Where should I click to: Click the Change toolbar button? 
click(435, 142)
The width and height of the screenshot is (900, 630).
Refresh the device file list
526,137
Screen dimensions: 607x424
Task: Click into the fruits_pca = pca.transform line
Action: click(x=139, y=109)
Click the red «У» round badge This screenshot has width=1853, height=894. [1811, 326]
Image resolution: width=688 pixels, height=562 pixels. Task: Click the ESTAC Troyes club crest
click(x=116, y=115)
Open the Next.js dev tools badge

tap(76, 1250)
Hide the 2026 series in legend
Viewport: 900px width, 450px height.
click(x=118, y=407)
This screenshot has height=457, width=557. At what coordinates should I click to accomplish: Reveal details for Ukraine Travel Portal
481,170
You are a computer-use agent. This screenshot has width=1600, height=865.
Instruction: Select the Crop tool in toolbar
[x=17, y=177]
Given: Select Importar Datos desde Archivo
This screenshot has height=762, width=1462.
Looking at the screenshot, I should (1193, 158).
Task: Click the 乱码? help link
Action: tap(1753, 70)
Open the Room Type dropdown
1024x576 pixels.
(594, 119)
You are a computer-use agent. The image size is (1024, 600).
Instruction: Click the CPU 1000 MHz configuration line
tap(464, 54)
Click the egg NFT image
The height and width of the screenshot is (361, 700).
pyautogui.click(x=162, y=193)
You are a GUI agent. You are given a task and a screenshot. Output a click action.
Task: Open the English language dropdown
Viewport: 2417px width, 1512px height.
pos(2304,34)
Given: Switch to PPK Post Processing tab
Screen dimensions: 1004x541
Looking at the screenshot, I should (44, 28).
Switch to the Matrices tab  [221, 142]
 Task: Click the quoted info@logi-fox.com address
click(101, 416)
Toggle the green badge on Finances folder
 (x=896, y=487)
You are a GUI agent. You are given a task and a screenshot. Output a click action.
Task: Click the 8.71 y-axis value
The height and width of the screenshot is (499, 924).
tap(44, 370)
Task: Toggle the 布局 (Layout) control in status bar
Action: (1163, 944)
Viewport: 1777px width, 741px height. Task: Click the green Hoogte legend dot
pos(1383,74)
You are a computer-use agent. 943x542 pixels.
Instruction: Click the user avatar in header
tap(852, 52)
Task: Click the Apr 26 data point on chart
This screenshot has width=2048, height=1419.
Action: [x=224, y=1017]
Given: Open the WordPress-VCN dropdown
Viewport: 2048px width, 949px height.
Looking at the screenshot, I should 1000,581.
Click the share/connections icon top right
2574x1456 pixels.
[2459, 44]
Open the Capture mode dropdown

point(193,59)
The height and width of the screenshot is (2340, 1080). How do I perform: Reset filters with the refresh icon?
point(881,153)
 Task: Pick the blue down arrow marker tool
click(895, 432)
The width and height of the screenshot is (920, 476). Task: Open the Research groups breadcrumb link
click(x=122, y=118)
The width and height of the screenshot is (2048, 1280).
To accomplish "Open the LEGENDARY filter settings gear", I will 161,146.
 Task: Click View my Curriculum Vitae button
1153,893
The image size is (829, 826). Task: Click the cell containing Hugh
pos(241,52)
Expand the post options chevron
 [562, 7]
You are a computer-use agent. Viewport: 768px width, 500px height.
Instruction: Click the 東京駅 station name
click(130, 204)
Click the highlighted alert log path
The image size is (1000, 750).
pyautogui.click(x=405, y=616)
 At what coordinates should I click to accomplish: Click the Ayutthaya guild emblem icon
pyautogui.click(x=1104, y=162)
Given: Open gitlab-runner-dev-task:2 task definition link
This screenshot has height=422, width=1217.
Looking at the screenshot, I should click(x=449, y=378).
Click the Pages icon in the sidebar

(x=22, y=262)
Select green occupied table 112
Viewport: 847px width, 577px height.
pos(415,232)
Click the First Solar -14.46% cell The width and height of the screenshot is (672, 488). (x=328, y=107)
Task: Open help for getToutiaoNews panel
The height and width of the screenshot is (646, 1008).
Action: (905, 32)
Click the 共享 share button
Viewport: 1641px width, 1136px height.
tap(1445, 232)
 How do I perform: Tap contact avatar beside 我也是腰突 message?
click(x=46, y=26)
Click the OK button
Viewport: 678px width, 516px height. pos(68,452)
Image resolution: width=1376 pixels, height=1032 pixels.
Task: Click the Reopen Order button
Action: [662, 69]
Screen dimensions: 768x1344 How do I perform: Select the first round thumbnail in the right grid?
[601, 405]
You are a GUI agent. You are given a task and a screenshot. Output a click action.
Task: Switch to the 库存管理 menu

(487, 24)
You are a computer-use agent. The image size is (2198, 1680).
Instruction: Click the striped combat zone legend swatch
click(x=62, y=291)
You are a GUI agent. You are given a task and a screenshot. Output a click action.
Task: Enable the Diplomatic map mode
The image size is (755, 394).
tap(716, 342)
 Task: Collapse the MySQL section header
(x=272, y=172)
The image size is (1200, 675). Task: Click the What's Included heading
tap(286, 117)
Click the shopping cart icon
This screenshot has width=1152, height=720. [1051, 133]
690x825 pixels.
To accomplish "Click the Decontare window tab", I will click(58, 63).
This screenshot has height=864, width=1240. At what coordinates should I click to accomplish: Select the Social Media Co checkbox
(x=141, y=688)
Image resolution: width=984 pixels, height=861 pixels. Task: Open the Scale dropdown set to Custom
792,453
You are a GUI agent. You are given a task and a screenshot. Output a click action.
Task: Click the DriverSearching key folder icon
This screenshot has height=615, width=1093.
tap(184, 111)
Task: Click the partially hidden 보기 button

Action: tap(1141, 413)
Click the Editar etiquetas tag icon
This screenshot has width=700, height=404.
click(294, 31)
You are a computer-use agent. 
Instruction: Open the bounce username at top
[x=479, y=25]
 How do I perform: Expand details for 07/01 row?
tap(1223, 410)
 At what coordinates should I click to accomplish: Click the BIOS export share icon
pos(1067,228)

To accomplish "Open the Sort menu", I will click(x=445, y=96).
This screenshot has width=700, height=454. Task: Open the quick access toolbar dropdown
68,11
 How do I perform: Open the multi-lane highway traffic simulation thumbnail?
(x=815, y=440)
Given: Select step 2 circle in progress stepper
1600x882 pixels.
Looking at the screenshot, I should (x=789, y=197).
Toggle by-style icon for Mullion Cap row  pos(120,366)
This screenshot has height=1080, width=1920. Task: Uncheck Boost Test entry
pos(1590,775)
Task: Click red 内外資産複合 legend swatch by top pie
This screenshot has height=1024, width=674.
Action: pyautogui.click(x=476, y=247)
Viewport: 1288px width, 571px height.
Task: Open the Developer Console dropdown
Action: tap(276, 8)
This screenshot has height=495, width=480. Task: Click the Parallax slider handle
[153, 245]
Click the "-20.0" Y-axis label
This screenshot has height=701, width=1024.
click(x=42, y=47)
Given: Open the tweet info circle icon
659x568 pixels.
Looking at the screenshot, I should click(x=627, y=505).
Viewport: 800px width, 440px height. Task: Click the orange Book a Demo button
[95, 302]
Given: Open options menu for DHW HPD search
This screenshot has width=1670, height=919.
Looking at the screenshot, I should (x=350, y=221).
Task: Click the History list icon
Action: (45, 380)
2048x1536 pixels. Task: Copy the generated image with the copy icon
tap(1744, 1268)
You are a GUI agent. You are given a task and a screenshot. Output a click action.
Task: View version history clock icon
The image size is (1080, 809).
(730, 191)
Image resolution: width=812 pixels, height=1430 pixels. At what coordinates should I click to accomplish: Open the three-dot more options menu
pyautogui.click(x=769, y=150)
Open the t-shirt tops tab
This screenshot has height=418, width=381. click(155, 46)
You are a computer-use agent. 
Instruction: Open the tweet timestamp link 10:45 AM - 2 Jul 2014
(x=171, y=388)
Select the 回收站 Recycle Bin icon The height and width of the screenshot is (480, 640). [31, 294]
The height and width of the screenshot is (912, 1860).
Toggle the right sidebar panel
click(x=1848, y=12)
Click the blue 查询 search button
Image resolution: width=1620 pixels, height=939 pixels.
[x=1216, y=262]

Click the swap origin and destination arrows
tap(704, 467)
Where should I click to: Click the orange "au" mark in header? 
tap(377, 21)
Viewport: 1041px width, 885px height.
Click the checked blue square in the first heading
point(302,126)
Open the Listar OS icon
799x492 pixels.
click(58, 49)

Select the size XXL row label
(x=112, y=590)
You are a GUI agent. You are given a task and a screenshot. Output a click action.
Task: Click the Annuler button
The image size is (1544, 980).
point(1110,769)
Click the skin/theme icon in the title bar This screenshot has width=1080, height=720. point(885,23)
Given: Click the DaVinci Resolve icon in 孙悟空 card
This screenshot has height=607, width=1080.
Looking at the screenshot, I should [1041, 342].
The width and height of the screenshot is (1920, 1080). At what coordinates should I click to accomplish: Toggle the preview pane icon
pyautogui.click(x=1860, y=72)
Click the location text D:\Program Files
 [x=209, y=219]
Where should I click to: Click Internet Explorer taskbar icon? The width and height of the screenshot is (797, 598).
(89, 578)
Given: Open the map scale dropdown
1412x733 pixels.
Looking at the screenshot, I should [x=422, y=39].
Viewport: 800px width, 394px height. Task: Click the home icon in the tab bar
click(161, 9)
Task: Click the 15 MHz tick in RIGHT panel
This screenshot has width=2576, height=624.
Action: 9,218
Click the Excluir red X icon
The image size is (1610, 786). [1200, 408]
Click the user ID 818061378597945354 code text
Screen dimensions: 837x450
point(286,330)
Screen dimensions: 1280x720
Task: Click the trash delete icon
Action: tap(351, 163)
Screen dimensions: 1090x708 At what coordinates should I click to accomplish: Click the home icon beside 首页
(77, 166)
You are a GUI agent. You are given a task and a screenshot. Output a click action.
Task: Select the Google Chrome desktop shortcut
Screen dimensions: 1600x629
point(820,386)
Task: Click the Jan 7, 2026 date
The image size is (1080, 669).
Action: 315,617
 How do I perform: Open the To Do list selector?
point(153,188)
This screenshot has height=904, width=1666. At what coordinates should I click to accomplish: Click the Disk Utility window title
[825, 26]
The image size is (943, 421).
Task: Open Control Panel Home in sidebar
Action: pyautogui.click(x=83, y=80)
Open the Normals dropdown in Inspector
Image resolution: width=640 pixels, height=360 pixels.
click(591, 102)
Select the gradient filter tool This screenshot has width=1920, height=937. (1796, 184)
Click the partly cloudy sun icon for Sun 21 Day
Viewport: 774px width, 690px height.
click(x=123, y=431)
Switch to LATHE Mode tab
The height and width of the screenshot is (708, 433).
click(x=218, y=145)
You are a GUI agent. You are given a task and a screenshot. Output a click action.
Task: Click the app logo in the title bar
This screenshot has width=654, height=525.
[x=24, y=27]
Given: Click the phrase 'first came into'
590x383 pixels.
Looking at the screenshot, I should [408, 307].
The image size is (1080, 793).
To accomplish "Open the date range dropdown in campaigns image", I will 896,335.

▬▬▬

Exercise:
Copy everything from the line containing "Viewport: 800px width, 440px" down to the line containing "This screenshot has height=418, width=381.", swapping "menu" for "list" and keeping all else the same.

Problem solution:
Viewport: 800px width, 440px height. Task: Click the orange Book a Demo button
[95, 302]
Given: Open options list for DHW HPD search
This screenshot has width=1670, height=919.
Looking at the screenshot, I should (x=350, y=221).
Task: Click the History list icon
Action: (45, 380)
2048x1536 pixels. Task: Copy the generated image with the copy icon
tap(1744, 1268)
You are a GUI agent. You are given a task and a screenshot. Output a click action.
Task: View version history clock icon
The image size is (1080, 809).
(730, 191)
Image resolution: width=812 pixels, height=1430 pixels. At what coordinates should I click to accomplish: Open the three-dot more options list
pyautogui.click(x=769, y=150)
Open the t-shirt tops tab
This screenshot has height=418, width=381. click(155, 46)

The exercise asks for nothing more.